Within the records, say how many lines include the word "agent"; the answer should be the number and no more.

╭──

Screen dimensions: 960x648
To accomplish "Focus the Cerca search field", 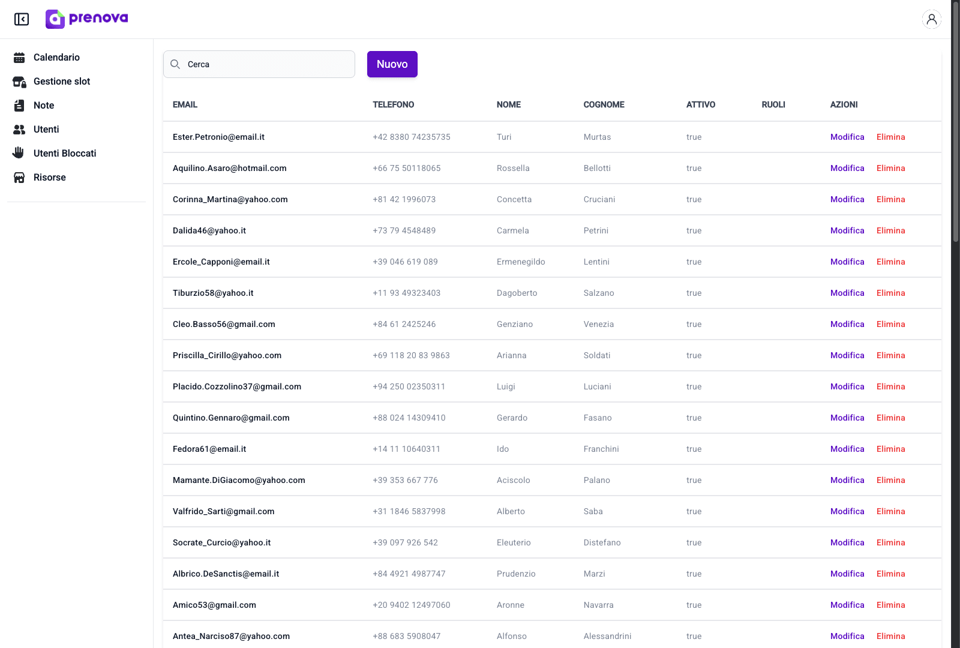I will (267, 64).
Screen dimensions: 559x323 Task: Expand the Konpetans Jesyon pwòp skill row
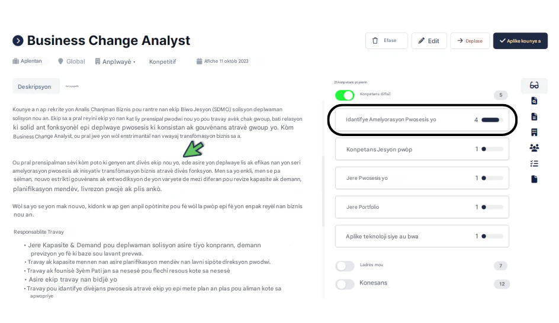422,149
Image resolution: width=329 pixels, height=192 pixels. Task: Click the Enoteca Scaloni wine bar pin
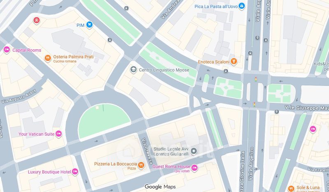coord(234,62)
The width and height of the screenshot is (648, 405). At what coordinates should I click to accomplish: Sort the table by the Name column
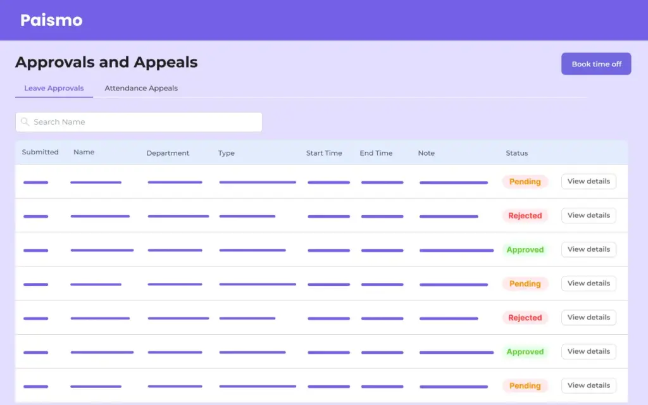click(x=84, y=153)
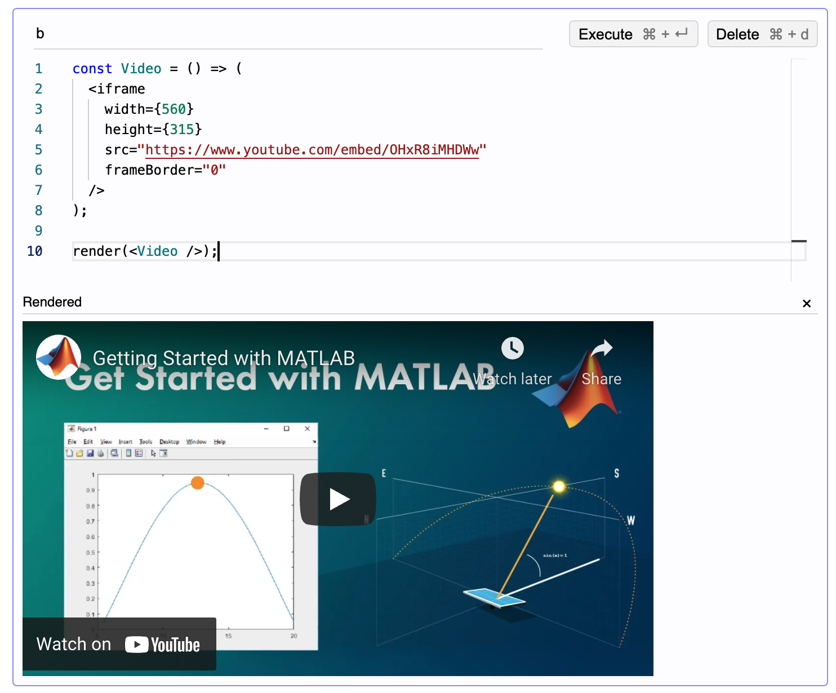Image resolution: width=836 pixels, height=693 pixels.
Task: Open the MATLAB channel avatar icon
Action: click(58, 357)
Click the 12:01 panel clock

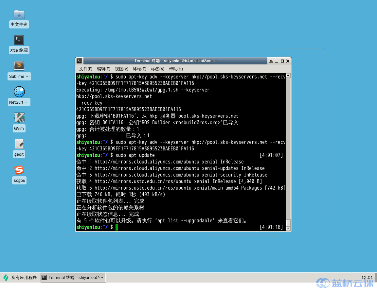[367, 277]
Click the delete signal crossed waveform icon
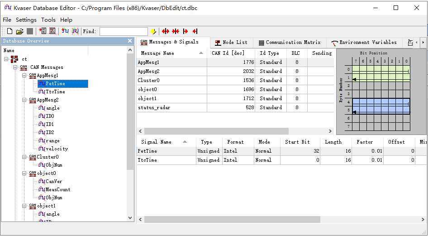 (x=75, y=31)
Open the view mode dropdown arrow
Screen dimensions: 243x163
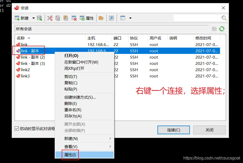130,18
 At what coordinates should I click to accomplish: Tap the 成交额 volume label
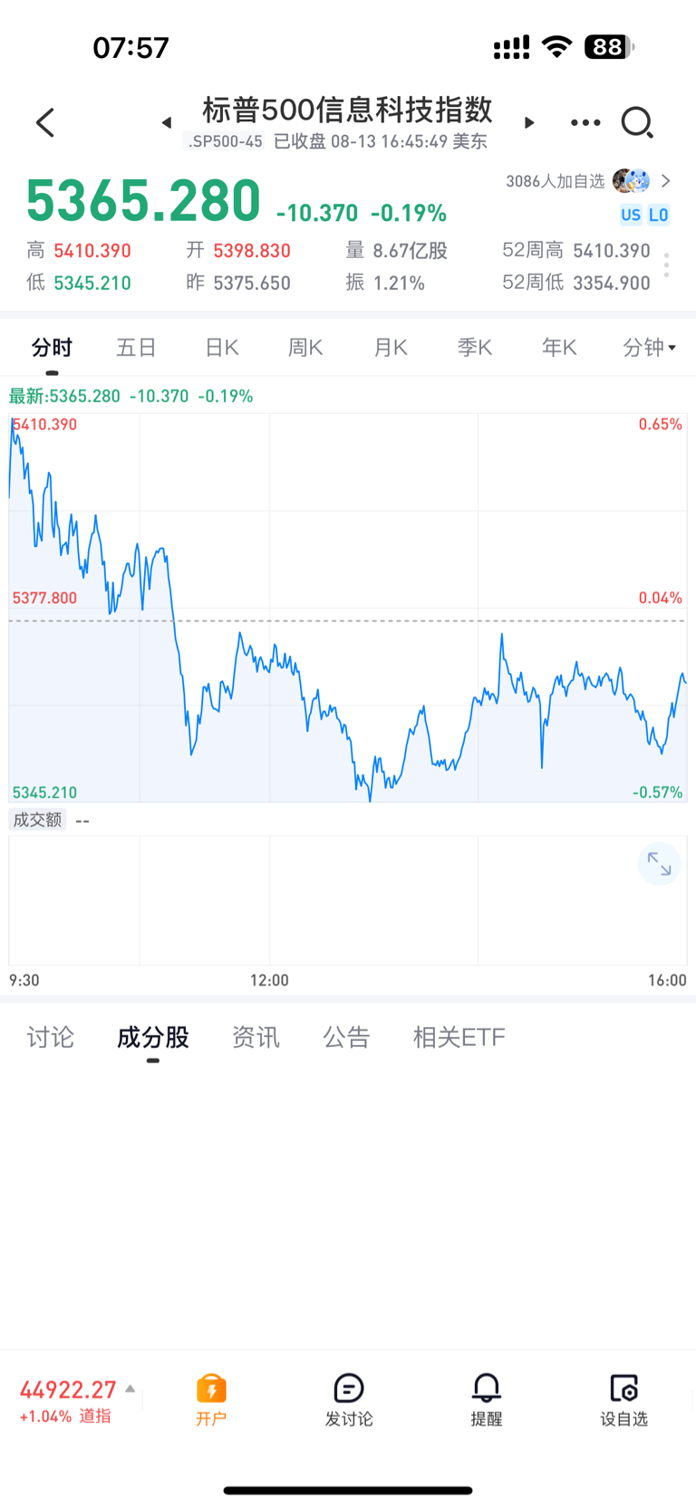(x=37, y=820)
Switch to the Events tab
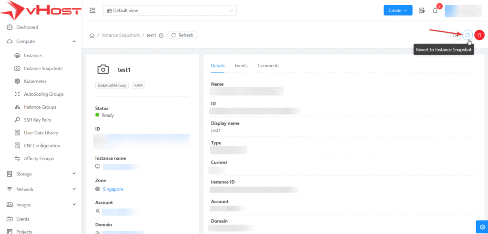The width and height of the screenshot is (488, 234). pyautogui.click(x=241, y=66)
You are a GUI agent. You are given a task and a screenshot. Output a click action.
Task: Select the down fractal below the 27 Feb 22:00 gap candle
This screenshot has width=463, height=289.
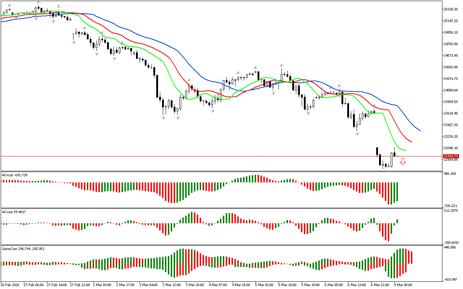tap(73, 42)
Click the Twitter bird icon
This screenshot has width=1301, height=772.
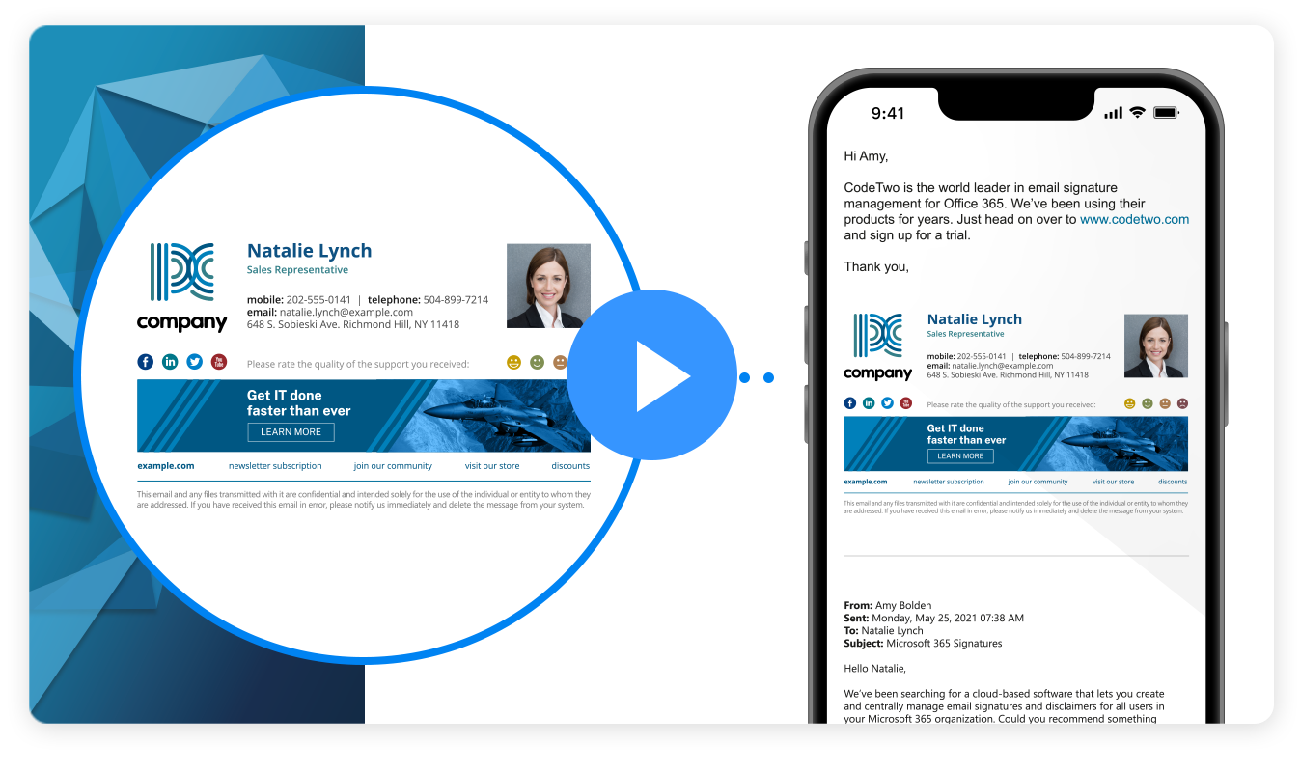(x=194, y=362)
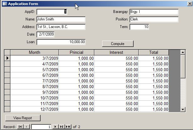
Task: Close the Application Form window
Action: (x=189, y=4)
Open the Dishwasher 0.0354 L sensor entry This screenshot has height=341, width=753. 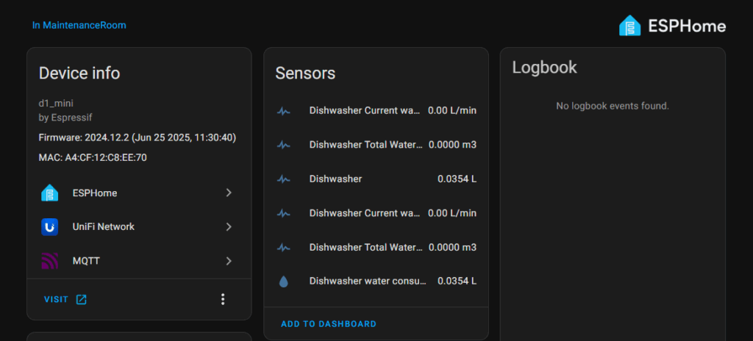pyautogui.click(x=376, y=179)
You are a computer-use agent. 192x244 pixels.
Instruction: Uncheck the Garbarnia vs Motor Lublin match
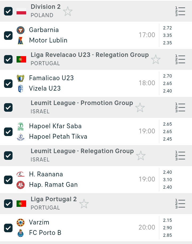tap(8, 35)
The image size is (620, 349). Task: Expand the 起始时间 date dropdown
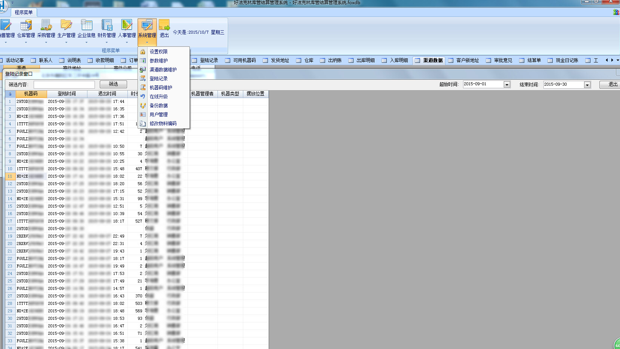coord(507,85)
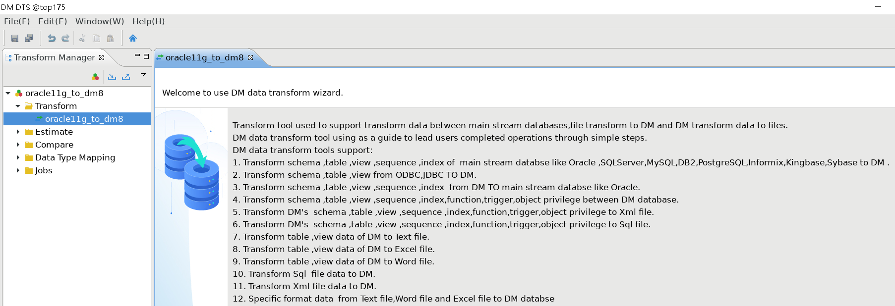Click the Save toolbar icon
895x306 pixels.
pyautogui.click(x=15, y=38)
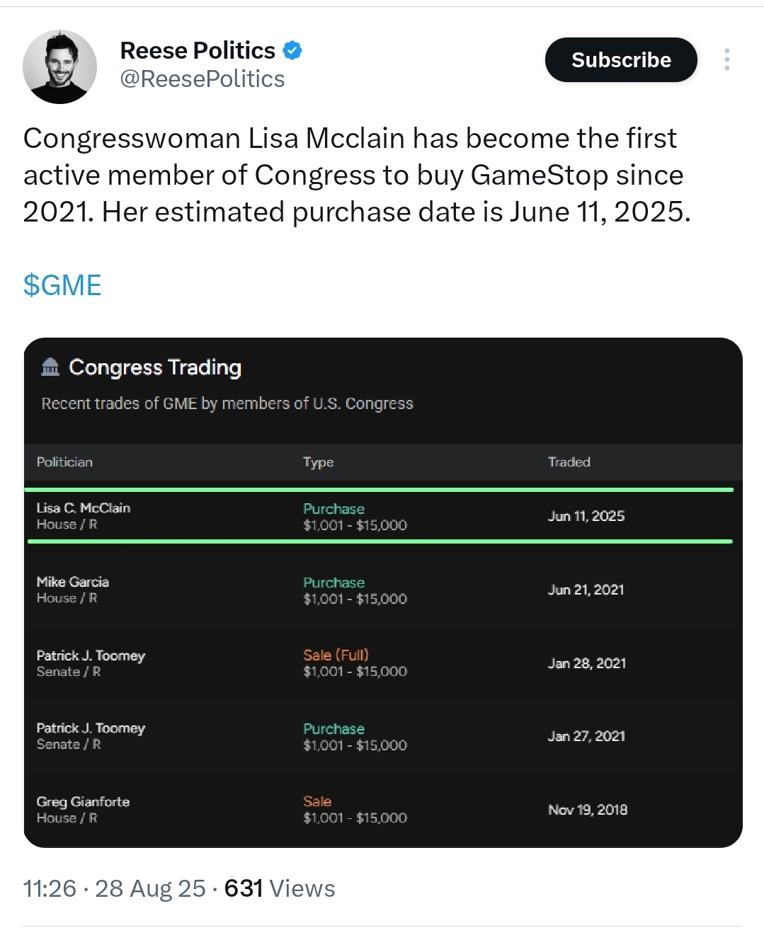Click the Congress Trading heading text
764x935 pixels.
155,367
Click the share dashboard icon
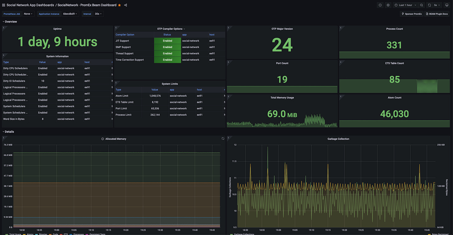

╰──

Written answer
2